Start Provided passage

Anglican Morning Devotion, 15 September 2021 Anno Domini

A ministry of the Anglican Orthodox Communion of Churches

Let not them that wait on thee, O Lord God of hosts, be ashamed for my sake: let not those that seek thee be confounded for my sake, O God of Israel. 7Because for thy sake I have borne reproach; shame hath covered my face. 8I am become a stranger unto my brethren, and an alien unto my mother’s children. 9For the zeal of thine house hath eaten me up; and the reproaches of them that reproached thee are fallen upon me. 10When I wept, and chastened my soul with fasting, that was to my reproach.” (PSALMS 69:6-10; all scripture quoted is from the King James Version)

There are two separate accounts given in the Gospels of our Lord’s cleansing of the Temple. I have heard so many erroneously teach that both accounts related to the same event – NONSENSE! There were two separate cleansings just as God’s Word relates. There is a reason for these two separate cleansings as we shall shortly point out. But for the moment, let us focus on the first found in John 2:12-22.

As we read of this first visitation of the Lord to the Temple, we should note a few fundamental points:

1) our Lord had just recently completed forty days and nights of fasting in the Wilderness;

2) He has just performed His first miracle at a wedding at Cana of Galilee; and

3) it was the time of the Passover – a time when the Passover Lamb would be offered up in the Temple. Why are these points significant? Because the

Passover Lamb foreshadowed the Lord Jesus Christ and His own coming sacrifice. Furthermore, His honoring the Holy Estate of Matrimony with His first miracle represents the very same relationship in marriage as Christ to the Church – the Old Testament Temple stood as a model of the Bride. Having been tempted of the devil for forty days and nights, this first visit to the Temple represented the beginning of His earthly ministry. All combined to demonstrate that God’s House is to be revered and respected. The marketing of merchandise has its place, but that place is not the House of God. The House of God (Church) is not a money-making operation – “Give unto Caesar that which is Caesar’s; and unto God that which belongs to God.” Mammon and Heaven do not mix. This is a principle most modern churches have forgotten, or intentionally rejected with their ‘health and wealth’ gospels.

End Provided passage
Start Supplied information

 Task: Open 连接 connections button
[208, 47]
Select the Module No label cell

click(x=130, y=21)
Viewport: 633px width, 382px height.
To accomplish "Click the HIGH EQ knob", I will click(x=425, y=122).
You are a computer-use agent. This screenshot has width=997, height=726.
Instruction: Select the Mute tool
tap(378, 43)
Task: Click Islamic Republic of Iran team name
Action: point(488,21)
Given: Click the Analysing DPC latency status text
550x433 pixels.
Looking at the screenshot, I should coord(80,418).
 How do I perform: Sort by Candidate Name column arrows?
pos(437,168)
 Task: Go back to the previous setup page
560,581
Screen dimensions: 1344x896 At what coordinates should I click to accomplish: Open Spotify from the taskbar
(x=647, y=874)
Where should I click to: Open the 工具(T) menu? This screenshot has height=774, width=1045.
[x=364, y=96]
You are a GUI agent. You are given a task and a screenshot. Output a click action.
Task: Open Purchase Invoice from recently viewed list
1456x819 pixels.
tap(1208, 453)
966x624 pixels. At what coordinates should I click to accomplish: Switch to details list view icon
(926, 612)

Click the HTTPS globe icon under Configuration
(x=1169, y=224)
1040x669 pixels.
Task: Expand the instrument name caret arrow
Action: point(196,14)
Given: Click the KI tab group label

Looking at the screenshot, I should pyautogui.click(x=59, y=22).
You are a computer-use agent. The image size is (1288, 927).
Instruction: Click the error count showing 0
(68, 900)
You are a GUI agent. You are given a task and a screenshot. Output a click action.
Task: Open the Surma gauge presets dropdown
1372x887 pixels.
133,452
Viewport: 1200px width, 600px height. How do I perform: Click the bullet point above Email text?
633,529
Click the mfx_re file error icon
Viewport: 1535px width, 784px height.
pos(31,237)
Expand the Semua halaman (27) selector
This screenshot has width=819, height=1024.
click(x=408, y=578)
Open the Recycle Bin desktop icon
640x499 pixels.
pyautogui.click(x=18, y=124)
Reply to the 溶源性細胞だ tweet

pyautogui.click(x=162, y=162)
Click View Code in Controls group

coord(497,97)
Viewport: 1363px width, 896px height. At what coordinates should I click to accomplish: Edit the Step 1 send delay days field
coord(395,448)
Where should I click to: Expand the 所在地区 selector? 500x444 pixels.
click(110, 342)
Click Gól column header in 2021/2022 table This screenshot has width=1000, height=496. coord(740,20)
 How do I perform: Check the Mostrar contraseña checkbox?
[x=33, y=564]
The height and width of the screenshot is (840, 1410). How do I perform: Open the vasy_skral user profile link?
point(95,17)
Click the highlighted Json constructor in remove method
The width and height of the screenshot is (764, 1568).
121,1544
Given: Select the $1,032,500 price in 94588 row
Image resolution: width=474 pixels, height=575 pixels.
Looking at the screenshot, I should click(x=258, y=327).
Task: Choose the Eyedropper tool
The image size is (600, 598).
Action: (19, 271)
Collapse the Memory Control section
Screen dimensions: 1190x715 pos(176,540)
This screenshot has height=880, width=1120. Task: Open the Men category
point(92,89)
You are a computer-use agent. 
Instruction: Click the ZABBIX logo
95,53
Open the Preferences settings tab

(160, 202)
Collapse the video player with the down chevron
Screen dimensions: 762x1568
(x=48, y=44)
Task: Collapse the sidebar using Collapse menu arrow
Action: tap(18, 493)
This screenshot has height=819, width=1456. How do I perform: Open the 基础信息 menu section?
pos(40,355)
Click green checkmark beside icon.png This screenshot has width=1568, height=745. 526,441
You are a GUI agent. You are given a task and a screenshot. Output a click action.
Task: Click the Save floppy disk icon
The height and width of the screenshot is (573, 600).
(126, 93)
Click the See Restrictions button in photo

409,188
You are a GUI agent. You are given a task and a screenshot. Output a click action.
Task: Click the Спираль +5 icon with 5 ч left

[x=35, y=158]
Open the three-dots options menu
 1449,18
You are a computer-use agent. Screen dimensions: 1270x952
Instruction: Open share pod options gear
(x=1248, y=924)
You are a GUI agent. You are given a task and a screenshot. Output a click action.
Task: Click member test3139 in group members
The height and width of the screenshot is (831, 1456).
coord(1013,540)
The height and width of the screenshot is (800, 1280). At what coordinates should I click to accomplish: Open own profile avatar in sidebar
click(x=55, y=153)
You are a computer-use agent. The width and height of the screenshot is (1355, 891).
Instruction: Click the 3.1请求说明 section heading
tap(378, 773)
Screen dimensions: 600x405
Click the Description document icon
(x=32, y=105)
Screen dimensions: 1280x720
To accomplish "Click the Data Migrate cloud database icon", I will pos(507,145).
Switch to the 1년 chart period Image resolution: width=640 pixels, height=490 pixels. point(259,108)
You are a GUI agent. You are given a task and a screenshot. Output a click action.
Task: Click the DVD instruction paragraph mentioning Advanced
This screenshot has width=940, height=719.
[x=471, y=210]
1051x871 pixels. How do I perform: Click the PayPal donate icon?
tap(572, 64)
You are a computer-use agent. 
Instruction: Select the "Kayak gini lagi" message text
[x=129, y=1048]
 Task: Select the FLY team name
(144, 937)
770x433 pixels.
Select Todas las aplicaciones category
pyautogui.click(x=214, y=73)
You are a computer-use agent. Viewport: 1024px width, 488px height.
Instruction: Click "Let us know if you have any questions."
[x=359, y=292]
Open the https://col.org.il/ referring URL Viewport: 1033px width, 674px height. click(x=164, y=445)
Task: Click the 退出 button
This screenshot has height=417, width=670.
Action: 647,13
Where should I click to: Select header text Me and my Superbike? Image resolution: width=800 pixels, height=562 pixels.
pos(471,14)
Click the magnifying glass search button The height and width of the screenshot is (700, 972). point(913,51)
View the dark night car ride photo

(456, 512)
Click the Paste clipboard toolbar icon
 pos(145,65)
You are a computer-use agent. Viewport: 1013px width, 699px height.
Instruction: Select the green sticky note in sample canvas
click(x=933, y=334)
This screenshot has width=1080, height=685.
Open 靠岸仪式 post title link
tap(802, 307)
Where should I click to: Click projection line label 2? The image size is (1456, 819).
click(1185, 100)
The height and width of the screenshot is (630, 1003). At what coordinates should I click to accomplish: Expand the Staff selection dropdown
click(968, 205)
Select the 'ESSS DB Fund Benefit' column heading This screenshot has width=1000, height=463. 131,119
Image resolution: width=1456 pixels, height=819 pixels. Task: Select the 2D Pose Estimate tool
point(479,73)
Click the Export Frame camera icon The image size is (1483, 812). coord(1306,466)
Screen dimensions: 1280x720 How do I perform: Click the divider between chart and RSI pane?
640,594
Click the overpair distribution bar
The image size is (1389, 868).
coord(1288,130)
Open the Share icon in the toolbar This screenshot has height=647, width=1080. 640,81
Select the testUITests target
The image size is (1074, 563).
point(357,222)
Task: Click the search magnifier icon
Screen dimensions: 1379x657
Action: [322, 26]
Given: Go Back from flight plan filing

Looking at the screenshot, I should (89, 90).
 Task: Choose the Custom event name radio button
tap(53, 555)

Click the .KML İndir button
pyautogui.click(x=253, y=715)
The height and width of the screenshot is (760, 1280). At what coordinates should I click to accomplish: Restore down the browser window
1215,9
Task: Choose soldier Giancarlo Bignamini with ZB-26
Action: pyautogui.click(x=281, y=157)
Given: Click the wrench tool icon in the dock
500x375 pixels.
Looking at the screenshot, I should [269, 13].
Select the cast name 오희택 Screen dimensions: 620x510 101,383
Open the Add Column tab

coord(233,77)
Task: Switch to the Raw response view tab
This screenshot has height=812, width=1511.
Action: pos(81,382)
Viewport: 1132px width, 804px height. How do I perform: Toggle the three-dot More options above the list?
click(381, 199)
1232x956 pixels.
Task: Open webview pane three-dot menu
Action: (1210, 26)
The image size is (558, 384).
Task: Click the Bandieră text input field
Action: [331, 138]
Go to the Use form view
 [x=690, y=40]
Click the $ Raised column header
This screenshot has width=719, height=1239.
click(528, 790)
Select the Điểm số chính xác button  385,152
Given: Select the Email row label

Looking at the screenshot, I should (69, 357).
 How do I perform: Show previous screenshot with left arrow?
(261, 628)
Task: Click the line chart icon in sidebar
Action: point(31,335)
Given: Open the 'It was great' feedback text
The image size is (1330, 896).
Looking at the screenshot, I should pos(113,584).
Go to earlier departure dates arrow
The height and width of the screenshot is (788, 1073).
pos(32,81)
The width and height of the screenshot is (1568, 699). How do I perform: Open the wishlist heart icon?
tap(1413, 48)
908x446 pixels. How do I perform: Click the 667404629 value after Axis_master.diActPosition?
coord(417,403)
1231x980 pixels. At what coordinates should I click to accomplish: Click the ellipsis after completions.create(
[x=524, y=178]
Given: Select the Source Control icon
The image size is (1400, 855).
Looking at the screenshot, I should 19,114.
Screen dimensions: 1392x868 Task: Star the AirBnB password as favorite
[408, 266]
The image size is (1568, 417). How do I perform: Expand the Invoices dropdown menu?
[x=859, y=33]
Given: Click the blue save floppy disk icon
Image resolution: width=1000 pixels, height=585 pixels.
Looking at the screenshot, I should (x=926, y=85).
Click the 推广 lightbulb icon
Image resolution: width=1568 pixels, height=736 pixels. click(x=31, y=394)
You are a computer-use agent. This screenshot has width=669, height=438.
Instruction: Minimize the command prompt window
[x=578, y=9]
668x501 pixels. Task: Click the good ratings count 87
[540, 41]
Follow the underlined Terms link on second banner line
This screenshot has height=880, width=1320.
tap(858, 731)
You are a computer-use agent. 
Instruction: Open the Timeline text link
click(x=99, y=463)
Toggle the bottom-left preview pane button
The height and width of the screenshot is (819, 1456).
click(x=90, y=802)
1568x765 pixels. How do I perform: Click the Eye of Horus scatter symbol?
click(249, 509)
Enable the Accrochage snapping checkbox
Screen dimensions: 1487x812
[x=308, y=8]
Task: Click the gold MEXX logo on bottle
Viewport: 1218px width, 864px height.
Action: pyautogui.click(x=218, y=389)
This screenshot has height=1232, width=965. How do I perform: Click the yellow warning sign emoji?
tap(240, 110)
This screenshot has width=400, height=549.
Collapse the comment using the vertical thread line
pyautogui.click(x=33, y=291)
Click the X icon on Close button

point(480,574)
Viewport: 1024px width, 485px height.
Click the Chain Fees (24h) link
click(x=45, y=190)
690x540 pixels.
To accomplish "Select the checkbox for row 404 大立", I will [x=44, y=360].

End Supplied information

__Problems and tasks__:
a) In the morning devotion, which passage of scripture is given as the account of the first cleansing of the Temple?
b) Continue the devotion on the cleansing of the Temple, picking up right after its final sentence.

__Answers to the exercises__:
a) John 2:12-22.

b)
Though portrayed in artwork as a frail and effeminate personage, Christ was in no manner effeminate. He was a strong man accustomed to the carpenter’s trade. When a strong man is filled with anger and indignation, His physical strength is multiplied many times. “After this he went down to Capernaum, he, and his mother, and his brethren, and his disciples: and they continued there not many days. 13And the Jews’ passover was at hand, and Jesus went up to Jerusalem, 14And found in the temple those that sold oxen and sheep and doves, and the changers of money sitting: 15And when he had made a scourge of small cords, he drove them all out of the temple, and the sheep, and the oxen; and poured out the changers’ money, and overthrew the tables. (JOHN 2:12-15) We should all, as Christians, take umbrage at the violation of the Holy Ground of the Church in mixing merchandise and money concerns with the place of worship. “And said unto them that sold doves, “Take these things hence; make not my Father’s house an house of merchandise. And his disciples remembered that it was written, The zeal of thine house hath eaten me up.” (John 2:16) This principle could not be more clearly illustrated. Christ began His ministry by cleansing the Temple. He had grown corrupted by the feet of man and beast. Even the Passover had ceased to be called the Lord’s Passover, but the Jews’ Passover for it had been corrupted by the leaven (false doctrine) of the Pharisees and Jewish rulers.

So why did Christ cleanse the Temple a second time? “And Jesus went into the temple of God, and cast out all them that sold and bought in the temple, and overthrew the tables of the moneychangers, and the seats of them that sold doves, 13And said unto them, “It is written, My house shall be called the house of prayer; but ye have made it a den of thieves. 14And the blind and the lame came to him in the temple; and he healed them.” (Matthew 21:12-14) Again, it was the time of the last Passover and one whose demands would be finally and eternally satisfied by the sacrifice of the Lamb of God outside the gates of Jerusalem. Though the Temple had been cleansed some three years earlier by Christ, it needed a continual cleansing. The self-reflection and repentance of the Church is never complete. It is a continual process. We no longer have a Jews’ Passover, but the true and eternal Passover of the Lord in Christ.  It is only after a continual Reformation to the Word of God that the purpose of the Church can go forward and it can become again a place of healing.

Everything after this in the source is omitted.